SOURCE MATERIAL —

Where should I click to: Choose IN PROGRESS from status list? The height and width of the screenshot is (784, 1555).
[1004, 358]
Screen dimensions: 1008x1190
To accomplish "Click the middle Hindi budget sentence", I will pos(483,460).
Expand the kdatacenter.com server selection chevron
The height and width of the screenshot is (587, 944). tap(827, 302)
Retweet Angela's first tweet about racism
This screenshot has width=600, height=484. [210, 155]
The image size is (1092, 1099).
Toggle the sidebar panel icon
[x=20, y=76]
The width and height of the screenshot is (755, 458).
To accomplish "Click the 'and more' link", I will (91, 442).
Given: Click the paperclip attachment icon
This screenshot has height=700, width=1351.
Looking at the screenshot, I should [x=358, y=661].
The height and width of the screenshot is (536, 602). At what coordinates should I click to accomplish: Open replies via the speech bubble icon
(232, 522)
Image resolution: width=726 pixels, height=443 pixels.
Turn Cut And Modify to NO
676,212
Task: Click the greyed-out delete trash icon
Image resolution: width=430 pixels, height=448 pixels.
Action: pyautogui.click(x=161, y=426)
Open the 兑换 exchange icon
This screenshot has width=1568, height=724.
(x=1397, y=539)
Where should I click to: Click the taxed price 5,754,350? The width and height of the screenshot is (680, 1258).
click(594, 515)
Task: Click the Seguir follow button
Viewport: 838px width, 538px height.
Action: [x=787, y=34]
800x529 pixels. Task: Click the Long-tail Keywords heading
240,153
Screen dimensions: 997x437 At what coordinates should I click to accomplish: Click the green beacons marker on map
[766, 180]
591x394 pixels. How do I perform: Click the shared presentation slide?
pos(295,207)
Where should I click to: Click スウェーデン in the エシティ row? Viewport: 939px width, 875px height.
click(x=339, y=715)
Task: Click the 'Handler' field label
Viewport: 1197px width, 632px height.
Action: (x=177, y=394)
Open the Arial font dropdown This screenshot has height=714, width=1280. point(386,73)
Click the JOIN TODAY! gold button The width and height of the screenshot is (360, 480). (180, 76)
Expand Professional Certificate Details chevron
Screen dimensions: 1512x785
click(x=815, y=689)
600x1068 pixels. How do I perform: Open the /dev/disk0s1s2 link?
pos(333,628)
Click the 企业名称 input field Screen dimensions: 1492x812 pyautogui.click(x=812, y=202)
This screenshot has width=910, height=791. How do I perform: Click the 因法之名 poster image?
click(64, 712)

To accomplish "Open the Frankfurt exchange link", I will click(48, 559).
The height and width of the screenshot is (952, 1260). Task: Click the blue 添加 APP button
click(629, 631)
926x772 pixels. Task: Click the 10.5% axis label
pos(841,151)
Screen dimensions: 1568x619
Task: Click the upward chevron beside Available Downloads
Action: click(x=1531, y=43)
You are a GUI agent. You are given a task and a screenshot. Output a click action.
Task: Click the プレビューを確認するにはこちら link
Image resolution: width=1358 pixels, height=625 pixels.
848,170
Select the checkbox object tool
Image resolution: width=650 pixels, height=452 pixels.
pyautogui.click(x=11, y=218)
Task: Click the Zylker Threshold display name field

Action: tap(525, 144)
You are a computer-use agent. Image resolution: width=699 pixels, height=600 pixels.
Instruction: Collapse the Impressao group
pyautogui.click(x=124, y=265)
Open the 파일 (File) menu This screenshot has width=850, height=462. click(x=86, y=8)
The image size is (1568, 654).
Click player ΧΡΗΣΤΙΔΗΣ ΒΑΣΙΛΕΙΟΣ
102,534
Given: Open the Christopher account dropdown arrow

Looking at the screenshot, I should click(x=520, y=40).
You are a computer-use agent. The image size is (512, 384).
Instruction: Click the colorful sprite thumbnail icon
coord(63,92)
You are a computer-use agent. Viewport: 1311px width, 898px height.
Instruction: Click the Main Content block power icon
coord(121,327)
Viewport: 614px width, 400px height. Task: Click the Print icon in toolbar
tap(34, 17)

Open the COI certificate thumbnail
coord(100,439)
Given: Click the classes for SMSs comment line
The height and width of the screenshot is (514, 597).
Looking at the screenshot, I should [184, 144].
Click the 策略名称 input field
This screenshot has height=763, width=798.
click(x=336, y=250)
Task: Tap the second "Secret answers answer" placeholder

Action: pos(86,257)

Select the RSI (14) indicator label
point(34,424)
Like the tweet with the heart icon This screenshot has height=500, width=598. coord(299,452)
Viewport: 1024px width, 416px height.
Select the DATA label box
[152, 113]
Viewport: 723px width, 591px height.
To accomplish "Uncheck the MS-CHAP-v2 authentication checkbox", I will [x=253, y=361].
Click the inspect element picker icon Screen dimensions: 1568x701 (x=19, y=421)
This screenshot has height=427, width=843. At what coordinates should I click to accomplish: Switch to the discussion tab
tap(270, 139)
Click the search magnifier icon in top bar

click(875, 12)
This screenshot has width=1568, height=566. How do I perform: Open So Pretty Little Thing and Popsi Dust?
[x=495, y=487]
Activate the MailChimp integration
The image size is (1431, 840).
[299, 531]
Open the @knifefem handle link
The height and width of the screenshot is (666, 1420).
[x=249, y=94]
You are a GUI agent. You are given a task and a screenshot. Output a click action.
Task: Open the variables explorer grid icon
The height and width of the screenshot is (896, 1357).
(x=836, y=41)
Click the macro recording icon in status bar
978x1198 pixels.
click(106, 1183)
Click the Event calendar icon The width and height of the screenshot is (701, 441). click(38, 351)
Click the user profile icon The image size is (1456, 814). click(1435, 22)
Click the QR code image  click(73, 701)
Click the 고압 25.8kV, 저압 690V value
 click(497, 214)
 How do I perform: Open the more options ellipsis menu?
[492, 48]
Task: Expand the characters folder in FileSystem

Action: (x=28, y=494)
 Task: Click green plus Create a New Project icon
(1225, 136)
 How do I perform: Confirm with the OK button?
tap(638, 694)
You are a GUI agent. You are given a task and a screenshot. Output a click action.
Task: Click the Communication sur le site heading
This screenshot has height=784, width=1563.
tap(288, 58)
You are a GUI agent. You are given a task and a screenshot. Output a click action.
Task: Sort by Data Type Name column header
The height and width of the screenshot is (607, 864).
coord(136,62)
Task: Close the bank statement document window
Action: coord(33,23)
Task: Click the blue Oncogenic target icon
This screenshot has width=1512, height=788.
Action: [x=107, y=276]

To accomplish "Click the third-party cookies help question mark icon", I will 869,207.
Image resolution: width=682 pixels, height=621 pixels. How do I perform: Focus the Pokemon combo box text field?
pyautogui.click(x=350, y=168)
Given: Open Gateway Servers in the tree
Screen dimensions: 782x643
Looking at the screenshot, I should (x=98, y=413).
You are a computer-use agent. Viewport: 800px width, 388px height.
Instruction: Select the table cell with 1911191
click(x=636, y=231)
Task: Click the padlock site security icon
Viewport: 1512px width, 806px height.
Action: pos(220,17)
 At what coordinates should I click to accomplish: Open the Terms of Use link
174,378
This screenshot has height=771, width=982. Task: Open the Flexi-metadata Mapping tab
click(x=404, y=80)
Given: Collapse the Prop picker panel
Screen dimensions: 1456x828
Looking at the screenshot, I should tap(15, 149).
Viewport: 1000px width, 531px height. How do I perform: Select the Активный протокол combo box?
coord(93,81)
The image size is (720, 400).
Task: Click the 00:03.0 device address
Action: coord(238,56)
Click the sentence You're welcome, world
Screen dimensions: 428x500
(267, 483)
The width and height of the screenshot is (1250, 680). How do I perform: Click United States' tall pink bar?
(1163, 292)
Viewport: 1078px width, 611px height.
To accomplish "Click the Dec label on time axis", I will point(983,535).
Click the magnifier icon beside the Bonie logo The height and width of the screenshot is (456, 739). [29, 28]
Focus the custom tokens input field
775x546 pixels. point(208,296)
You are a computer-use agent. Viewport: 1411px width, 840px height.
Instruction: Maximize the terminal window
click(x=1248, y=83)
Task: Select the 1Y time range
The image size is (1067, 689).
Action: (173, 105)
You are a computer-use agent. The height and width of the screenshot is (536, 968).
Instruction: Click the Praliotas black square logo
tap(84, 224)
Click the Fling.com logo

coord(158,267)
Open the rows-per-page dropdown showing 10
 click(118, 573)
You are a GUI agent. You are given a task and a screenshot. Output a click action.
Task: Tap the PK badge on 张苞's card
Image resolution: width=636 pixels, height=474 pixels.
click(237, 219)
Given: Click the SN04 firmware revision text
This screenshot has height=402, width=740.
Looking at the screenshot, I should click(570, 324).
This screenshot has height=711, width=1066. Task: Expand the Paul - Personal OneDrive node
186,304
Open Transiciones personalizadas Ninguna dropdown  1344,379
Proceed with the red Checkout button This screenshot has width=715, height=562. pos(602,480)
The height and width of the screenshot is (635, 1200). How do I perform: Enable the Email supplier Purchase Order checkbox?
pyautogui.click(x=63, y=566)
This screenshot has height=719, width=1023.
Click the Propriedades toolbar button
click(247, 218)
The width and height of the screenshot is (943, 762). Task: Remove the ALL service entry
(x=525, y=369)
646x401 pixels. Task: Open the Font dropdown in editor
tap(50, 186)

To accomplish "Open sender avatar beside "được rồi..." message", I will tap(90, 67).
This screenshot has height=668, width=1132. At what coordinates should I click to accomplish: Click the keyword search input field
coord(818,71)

EXERCISE BRIEF — Out of the listing above, reproduce exactly the lines from the one with "Click the search magnifier icon in top bar" up to and including the one with "Click the Event".

REPLY TO THE EXERCISE —
Click the search magnifier icon in top bar

click(875, 12)
This screenshot has width=1568, height=566. How do I perform: Open So Pretty Little Thing and Popsi Dust?
[x=495, y=487]
Activate the MailChimp integration
The image size is (1431, 840).
[299, 531]
Open the @knifefem handle link
The height and width of the screenshot is (666, 1420).
[x=249, y=94]
You are a GUI agent. You are given a task and a screenshot. Output a click action.
Task: Open the variables explorer grid icon
The height and width of the screenshot is (896, 1357).
(x=836, y=41)
Click the macro recording icon in status bar
978x1198 pixels.
click(106, 1183)
Click the Event calendar icon The width and height of the screenshot is (701, 441). click(38, 351)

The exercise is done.